◆ **Aim of the exercise**
Whenever a line in the entries below contains "item", copy that line.

*** Opening of Entries provided ***

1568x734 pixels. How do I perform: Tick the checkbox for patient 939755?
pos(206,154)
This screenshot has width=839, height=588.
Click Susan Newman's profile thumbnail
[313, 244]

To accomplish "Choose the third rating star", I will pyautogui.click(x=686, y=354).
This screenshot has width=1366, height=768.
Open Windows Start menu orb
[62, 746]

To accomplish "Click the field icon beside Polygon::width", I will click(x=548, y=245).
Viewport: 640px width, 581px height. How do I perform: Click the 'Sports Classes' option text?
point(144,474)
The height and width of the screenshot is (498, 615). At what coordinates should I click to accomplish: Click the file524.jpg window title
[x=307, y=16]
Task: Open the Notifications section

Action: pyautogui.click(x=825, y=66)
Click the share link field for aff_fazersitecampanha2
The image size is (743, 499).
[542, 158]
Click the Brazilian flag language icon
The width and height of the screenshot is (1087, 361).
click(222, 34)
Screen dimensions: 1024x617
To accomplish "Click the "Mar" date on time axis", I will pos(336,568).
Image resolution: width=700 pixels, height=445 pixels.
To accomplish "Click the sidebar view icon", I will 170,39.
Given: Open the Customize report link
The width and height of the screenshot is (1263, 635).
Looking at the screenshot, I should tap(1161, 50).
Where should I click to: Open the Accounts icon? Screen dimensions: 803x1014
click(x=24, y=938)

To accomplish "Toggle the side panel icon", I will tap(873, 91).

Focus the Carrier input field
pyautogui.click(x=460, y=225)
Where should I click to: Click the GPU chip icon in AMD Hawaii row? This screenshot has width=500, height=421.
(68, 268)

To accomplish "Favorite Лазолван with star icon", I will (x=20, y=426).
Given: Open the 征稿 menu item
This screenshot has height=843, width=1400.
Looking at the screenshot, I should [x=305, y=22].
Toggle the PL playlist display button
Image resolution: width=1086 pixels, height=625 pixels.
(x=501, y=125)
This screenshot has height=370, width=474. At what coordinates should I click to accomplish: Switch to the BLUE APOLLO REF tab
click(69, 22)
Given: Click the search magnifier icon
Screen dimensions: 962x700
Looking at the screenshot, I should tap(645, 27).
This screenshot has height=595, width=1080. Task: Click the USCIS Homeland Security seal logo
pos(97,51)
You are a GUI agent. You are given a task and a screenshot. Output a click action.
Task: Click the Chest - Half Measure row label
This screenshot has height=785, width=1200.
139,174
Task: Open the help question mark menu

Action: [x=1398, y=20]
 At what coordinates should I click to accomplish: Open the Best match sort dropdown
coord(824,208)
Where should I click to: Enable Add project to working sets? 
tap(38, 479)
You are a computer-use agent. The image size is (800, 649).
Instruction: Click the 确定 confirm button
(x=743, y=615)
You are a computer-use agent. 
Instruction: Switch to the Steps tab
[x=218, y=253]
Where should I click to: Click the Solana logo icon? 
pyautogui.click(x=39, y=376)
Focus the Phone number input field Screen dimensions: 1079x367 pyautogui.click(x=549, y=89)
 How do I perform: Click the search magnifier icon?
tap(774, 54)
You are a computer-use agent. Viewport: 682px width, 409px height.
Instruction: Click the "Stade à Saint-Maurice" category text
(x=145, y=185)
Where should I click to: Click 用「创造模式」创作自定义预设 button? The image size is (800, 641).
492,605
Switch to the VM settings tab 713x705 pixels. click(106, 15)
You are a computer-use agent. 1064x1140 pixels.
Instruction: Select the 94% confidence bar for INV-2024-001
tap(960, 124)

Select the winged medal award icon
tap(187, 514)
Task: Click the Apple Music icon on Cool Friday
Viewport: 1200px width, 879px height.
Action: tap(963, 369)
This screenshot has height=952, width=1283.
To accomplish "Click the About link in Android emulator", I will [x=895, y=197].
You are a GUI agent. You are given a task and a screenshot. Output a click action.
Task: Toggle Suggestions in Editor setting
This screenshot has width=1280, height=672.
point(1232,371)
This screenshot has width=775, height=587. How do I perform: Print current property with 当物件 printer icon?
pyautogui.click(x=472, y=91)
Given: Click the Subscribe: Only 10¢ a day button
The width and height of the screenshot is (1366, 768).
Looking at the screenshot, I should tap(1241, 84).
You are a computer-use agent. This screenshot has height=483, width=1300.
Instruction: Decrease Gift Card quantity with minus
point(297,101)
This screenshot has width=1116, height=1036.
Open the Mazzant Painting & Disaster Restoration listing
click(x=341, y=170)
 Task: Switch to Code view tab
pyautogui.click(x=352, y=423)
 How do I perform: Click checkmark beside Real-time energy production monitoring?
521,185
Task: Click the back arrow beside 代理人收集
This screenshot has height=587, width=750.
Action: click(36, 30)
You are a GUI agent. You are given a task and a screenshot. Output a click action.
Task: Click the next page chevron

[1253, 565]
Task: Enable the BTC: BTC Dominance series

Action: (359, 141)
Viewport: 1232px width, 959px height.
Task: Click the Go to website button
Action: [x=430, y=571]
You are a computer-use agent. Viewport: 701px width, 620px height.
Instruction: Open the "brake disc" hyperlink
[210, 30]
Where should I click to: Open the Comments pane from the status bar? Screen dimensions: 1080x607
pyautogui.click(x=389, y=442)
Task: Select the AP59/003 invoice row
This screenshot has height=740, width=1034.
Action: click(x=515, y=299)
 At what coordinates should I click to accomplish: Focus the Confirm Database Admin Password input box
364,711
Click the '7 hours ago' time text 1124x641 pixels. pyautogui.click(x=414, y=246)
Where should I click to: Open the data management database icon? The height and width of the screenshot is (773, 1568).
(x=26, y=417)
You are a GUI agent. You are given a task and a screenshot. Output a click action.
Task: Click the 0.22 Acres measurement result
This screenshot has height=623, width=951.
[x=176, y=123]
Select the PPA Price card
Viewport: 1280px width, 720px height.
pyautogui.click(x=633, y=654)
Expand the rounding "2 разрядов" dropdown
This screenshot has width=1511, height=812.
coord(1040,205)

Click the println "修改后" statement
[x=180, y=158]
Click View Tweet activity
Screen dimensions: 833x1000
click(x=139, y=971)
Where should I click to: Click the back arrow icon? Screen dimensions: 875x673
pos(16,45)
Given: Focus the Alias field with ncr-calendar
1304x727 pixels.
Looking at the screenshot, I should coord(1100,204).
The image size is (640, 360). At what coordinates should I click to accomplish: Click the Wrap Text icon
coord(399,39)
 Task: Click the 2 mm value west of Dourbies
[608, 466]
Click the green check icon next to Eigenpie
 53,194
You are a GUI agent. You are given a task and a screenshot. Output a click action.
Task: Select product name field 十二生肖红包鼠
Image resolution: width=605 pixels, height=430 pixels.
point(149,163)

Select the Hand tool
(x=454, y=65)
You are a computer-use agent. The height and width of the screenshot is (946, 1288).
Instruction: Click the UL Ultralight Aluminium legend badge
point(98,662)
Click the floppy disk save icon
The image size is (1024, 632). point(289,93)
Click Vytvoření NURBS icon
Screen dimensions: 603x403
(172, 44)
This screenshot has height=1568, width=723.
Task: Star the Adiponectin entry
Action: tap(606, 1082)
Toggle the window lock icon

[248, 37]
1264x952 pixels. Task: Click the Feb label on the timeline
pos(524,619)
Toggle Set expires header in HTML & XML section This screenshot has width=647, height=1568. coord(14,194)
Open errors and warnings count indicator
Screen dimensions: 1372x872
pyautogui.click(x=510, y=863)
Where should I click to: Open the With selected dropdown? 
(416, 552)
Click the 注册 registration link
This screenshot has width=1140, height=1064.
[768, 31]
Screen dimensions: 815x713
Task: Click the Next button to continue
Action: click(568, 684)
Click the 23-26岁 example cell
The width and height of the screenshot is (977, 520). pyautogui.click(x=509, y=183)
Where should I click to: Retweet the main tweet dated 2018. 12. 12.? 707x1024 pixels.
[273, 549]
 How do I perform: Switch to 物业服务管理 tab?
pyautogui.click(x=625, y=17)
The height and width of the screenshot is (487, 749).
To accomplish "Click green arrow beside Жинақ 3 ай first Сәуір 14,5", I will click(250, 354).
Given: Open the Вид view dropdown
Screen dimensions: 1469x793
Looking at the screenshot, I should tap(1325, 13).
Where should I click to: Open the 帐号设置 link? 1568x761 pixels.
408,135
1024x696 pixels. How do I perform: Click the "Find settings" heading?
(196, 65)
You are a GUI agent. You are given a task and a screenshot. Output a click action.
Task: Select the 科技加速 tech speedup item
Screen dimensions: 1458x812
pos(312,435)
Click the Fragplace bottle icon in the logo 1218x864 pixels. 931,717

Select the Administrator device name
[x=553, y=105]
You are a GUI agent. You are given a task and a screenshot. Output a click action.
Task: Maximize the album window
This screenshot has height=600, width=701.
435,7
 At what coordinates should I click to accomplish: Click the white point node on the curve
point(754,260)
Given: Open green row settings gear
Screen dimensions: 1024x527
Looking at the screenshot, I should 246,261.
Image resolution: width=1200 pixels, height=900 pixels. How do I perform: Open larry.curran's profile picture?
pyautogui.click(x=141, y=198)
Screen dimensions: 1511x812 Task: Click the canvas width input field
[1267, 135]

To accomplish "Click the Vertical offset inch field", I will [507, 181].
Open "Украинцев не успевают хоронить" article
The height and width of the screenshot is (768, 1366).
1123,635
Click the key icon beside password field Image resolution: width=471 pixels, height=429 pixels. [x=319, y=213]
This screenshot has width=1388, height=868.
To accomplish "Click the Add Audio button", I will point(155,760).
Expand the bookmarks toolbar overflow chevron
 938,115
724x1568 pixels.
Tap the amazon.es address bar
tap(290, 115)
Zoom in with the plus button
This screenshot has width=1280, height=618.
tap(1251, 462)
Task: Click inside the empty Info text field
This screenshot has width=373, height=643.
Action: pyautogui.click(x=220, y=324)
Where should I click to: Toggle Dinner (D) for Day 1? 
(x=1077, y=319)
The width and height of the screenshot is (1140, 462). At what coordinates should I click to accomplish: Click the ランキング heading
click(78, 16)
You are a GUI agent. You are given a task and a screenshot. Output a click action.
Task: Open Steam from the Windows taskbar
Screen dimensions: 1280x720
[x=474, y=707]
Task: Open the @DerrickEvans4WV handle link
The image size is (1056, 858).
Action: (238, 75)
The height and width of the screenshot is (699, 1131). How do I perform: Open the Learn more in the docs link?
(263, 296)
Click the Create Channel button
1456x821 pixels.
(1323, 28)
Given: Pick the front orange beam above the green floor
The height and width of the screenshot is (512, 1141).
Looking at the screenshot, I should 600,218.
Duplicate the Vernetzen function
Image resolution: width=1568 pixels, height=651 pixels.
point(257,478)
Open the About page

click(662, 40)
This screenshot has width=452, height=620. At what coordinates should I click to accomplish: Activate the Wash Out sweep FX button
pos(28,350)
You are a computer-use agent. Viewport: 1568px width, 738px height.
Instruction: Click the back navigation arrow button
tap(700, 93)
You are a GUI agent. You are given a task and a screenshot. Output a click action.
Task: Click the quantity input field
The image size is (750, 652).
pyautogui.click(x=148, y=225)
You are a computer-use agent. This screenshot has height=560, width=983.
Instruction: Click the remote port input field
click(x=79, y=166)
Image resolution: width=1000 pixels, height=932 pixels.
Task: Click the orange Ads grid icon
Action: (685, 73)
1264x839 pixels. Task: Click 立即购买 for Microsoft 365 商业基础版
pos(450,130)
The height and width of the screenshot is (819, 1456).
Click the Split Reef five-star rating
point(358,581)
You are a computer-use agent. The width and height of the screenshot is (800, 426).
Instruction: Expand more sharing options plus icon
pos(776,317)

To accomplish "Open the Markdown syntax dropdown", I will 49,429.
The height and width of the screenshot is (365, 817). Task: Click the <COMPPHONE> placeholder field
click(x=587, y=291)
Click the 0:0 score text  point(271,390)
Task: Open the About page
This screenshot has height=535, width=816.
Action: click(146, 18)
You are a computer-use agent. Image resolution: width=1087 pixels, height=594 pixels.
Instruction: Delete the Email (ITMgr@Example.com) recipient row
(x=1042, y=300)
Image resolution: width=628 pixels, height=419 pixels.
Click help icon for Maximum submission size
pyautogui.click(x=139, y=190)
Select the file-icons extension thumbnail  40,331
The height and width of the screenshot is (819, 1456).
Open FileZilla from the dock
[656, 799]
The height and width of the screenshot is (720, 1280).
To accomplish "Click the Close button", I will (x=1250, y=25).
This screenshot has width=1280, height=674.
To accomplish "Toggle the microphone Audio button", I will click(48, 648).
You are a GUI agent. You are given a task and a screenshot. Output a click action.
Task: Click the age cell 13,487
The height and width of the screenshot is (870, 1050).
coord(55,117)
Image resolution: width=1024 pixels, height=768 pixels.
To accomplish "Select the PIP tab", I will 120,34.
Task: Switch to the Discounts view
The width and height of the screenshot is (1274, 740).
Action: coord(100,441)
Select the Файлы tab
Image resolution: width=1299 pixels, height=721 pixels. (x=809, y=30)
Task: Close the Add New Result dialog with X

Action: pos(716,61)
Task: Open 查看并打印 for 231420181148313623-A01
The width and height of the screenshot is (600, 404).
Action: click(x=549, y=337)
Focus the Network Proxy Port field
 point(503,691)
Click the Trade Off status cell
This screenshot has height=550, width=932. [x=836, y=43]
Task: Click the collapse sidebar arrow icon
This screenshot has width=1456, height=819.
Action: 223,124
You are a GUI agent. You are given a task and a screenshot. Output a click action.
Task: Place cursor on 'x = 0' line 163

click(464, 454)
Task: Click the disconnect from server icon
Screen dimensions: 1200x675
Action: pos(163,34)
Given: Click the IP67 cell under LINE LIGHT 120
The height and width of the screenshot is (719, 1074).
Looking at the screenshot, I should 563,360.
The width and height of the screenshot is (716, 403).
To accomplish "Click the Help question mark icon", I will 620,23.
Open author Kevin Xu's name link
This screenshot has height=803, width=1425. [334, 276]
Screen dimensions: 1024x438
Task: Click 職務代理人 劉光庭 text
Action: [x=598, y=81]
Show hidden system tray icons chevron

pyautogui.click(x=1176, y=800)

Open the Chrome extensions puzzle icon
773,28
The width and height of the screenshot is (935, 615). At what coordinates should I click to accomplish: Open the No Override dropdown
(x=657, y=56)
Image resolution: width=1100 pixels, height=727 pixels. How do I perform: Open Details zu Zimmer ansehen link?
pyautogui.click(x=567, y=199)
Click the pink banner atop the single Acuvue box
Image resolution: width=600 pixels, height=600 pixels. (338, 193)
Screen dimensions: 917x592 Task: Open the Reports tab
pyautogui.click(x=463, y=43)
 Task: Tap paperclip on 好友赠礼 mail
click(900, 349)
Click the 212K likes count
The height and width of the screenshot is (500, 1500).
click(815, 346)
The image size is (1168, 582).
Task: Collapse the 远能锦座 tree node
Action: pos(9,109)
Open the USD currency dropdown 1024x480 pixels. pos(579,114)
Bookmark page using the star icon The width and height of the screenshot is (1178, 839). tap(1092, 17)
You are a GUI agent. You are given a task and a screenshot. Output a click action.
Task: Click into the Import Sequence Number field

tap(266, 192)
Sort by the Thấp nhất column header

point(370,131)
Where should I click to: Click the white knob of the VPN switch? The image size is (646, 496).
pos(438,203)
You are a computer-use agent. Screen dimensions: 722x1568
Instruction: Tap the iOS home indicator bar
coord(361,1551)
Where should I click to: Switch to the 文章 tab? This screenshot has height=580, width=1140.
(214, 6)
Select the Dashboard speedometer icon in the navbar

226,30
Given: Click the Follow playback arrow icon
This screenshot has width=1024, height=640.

*** Close of Entries provided ***

◆ **Worked solution**
Given: Open the 征稿 menu item
Task: Select the 科技加速 tech speedup item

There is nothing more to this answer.